8.) Die Arbeit mit Mythen

Als letztes möchte ich eine weitere Dimension ansprechen, die für mich persönlich sehr inspirierend ist. Träume sind eine Art somatischer Mythen, und Mythen sind eine Art von Träumen. 

„Myth is a script for bodying, for action, for creating an inner cathedral a somatic self. Literature also is a pattern of embodiement.

Mythen - kollektive und persönliche - sind so wenig wie Träume für die Interpreten da. Sie sind Ausdruck des Soma:

„The Soma and its expressions are twins.“

Sie wollen gebraucht werden, indem wir somatisch mit ihnen arbeiten - wie mit Träumen. Dieses Konzept könnte auch das Verständnis von Kunst und den Umgang mit ihr auf eine neue Basis stellen, wie du es in deinem Buch „Myth and the body“ und in Deinen Artikeln gezeigt hast. 


9.) Formative Sprache

Du hast jedoch nicht nur ein Konzept zum Umgang mit Literatur geschaffen - du bist selbst ein wissenschaftlicher Künstler und ein künstlerischer Wissenschafter.
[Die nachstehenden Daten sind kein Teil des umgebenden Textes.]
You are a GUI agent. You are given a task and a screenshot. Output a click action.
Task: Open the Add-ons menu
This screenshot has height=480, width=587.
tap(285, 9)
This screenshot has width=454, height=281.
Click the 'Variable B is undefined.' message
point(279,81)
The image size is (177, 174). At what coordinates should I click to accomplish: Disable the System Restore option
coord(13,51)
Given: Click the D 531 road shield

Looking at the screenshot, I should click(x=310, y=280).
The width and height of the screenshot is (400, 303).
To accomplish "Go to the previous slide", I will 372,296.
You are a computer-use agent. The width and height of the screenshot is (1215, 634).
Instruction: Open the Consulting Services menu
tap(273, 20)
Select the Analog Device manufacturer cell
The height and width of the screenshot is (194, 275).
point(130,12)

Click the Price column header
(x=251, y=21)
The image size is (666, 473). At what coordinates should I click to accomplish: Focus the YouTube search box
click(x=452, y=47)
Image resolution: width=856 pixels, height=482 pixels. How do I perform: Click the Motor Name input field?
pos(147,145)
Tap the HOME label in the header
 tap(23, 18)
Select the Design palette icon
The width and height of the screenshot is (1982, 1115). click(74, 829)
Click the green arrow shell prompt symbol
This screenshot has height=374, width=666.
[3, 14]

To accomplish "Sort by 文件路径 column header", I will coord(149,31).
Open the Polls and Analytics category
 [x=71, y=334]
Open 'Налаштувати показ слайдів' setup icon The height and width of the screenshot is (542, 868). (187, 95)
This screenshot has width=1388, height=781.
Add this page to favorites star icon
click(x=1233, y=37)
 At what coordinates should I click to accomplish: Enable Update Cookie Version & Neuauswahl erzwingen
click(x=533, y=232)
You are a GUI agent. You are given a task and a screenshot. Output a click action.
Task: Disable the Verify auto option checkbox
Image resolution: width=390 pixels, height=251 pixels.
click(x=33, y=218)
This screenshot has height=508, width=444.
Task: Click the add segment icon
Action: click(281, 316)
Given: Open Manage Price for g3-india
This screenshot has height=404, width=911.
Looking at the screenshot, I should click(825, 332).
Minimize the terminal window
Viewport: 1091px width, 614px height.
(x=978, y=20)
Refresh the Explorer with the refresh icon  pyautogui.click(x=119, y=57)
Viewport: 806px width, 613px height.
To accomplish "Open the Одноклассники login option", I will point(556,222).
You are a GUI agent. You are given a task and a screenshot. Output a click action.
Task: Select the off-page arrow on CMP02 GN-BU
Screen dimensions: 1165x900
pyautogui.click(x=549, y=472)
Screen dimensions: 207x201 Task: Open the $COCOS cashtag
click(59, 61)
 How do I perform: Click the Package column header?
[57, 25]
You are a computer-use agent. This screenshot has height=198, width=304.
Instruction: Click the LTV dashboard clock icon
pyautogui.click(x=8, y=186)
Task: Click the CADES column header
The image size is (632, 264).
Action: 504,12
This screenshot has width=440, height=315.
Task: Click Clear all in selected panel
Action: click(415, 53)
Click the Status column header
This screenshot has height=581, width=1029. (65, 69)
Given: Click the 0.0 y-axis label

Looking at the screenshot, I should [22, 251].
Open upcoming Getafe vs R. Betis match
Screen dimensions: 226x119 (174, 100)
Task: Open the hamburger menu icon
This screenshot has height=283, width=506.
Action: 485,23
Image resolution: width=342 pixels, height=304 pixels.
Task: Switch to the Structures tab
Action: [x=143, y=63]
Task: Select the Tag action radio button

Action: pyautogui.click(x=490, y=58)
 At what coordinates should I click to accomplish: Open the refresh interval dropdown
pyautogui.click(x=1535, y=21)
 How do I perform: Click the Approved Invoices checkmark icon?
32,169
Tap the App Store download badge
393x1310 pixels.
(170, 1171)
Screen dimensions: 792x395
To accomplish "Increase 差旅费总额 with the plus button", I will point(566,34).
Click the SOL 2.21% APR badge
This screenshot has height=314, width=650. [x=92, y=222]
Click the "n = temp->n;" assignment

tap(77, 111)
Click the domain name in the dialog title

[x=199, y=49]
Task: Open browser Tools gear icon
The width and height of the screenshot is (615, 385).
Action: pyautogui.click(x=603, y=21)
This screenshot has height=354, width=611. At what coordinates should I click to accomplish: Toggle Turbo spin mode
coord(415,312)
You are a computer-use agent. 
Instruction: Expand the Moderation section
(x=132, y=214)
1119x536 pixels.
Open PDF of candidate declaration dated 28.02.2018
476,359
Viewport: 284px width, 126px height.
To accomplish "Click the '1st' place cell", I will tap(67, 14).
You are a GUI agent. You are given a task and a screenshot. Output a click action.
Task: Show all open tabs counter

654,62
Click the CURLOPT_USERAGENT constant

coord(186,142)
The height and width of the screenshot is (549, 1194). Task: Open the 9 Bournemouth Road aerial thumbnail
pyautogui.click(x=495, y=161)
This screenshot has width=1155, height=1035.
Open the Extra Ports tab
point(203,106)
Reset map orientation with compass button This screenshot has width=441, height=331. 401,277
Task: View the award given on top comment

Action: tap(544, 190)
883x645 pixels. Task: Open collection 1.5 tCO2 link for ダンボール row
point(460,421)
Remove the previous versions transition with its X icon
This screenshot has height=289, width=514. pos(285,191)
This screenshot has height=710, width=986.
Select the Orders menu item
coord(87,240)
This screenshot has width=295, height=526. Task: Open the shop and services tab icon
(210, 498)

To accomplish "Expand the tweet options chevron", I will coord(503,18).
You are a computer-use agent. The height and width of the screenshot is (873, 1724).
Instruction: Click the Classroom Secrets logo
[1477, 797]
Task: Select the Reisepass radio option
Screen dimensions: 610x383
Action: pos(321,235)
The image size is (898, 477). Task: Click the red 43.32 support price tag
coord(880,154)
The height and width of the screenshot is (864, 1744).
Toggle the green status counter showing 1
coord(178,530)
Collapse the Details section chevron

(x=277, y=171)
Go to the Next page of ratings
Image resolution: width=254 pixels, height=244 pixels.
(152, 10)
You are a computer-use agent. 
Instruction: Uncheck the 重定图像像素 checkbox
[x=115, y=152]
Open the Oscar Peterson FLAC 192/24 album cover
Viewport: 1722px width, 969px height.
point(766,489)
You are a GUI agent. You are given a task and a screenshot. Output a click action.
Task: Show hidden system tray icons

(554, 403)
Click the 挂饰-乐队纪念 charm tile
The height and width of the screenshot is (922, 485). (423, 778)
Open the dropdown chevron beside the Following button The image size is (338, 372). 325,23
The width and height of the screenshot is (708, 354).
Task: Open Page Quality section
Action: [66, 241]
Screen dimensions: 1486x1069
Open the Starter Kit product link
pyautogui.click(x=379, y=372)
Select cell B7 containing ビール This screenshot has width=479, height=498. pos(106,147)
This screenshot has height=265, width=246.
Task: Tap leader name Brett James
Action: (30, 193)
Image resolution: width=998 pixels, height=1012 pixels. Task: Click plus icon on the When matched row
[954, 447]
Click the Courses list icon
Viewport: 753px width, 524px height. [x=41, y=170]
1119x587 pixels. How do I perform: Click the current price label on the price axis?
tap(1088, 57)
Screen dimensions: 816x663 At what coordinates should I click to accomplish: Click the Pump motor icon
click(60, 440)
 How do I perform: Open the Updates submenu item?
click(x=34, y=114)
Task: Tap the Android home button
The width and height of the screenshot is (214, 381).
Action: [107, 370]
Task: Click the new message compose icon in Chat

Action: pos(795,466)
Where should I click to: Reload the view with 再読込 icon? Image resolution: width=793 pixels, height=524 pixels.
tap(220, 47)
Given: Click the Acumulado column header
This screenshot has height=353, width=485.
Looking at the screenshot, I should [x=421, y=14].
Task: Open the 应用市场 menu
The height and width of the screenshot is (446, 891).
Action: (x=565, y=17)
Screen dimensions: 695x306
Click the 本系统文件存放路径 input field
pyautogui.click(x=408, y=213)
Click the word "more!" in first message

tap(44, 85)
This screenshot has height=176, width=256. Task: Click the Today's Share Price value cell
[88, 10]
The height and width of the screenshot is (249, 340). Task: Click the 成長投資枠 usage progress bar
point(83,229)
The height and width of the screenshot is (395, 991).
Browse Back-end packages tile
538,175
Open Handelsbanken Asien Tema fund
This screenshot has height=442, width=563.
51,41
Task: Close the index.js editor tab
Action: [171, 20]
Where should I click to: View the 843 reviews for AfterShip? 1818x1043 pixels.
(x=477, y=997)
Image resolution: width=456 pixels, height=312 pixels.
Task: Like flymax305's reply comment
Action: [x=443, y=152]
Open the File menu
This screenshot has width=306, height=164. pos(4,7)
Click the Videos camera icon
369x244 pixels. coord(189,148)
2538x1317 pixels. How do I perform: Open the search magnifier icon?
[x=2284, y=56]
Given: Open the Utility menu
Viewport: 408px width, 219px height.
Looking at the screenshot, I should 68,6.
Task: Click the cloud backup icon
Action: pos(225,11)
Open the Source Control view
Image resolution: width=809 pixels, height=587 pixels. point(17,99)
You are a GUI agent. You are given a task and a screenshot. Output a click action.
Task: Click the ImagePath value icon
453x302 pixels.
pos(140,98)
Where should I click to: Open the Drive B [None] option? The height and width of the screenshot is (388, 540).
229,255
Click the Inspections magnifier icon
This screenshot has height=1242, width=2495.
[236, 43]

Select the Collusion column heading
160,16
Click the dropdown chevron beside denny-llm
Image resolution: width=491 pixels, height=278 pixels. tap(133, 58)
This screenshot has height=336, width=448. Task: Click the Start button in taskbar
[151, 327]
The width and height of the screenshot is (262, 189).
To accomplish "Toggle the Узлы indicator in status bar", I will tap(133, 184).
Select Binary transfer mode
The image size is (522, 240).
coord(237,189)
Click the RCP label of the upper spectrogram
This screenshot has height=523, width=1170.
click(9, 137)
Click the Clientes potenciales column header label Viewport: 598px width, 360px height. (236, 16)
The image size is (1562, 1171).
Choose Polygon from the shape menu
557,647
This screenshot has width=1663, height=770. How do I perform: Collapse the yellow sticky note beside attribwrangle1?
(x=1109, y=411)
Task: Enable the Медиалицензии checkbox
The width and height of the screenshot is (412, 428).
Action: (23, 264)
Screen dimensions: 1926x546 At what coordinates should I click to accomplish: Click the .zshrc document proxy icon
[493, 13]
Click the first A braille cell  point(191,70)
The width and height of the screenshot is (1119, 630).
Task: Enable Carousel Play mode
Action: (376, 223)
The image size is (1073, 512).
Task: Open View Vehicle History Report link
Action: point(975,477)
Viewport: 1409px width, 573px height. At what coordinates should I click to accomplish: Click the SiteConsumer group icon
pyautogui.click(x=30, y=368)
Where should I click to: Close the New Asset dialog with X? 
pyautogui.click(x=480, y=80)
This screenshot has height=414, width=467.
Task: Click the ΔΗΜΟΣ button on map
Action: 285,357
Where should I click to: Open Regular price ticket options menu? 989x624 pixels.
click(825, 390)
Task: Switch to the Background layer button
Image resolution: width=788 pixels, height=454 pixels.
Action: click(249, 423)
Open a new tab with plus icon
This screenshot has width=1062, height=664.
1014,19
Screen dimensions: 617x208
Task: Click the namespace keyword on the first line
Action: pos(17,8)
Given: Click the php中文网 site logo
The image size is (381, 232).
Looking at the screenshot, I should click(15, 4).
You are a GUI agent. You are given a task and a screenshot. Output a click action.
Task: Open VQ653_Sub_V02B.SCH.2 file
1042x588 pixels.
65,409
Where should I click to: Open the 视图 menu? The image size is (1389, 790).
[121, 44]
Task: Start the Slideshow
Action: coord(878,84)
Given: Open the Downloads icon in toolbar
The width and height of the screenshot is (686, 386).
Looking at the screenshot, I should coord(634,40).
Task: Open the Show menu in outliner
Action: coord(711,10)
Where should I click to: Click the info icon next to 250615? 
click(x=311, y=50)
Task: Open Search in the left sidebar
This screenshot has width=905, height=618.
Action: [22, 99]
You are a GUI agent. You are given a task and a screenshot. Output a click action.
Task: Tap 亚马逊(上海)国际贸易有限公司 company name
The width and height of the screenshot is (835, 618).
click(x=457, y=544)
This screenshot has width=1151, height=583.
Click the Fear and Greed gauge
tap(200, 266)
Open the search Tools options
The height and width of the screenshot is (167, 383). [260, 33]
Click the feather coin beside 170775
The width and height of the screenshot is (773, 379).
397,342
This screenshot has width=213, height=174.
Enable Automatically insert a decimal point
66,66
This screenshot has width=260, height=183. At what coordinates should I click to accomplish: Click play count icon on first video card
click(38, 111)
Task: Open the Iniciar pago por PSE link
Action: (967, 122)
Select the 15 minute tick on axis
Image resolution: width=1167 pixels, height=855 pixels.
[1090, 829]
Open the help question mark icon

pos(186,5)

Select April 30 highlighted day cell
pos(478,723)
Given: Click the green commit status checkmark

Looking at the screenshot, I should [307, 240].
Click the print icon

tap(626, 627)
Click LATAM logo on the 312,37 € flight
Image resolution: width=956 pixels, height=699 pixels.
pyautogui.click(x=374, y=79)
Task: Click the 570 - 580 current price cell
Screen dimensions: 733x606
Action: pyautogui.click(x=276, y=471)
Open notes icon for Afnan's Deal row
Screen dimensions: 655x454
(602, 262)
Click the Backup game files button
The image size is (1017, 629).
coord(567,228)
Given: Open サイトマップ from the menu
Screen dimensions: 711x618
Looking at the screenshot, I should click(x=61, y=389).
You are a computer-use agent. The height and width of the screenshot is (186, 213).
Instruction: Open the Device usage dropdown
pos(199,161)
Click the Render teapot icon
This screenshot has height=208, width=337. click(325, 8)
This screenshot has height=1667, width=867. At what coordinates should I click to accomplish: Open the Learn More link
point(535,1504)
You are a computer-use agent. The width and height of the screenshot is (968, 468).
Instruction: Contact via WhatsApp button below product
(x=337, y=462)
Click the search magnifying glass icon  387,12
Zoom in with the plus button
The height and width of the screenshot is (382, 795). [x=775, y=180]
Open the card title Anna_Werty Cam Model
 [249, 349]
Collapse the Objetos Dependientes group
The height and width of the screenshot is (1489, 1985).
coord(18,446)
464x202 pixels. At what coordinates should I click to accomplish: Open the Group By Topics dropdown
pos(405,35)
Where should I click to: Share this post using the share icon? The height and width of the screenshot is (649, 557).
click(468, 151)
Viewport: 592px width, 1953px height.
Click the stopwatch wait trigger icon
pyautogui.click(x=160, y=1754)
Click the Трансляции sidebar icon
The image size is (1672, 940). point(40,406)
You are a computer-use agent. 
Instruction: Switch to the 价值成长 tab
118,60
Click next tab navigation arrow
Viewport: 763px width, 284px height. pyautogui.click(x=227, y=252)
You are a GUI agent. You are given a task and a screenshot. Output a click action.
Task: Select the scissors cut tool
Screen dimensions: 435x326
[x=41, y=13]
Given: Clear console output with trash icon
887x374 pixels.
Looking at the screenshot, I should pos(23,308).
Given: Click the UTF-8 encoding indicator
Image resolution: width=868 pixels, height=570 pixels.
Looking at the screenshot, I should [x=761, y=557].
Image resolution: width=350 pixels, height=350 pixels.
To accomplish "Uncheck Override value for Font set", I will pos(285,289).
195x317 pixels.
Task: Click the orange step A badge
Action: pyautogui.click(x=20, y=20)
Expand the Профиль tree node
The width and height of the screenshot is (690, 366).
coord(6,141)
Du hast eine eigene konsequent formative Sprache geschaffen, indem du die herkömmlichen philosophisch-psychologischen Kategorien verlassen hast. 

Dein Lehren ist ein kunstvolles Ineinandergreifen von Theorie und praktischer Arbeit. 


Dank

Es bleibt mir nur, dir zu danken. Mein Leben und meine Arbeit sind von deinem Lebenswerk durchformt - doch das Wichtigste ist: du hast mich gelehrt, was es heisst, formativ zu leben und zu arbeiten. Und ich bin mir sicher, dass ich auch im Namen meiner Kolleginnen und Kollegen spreche.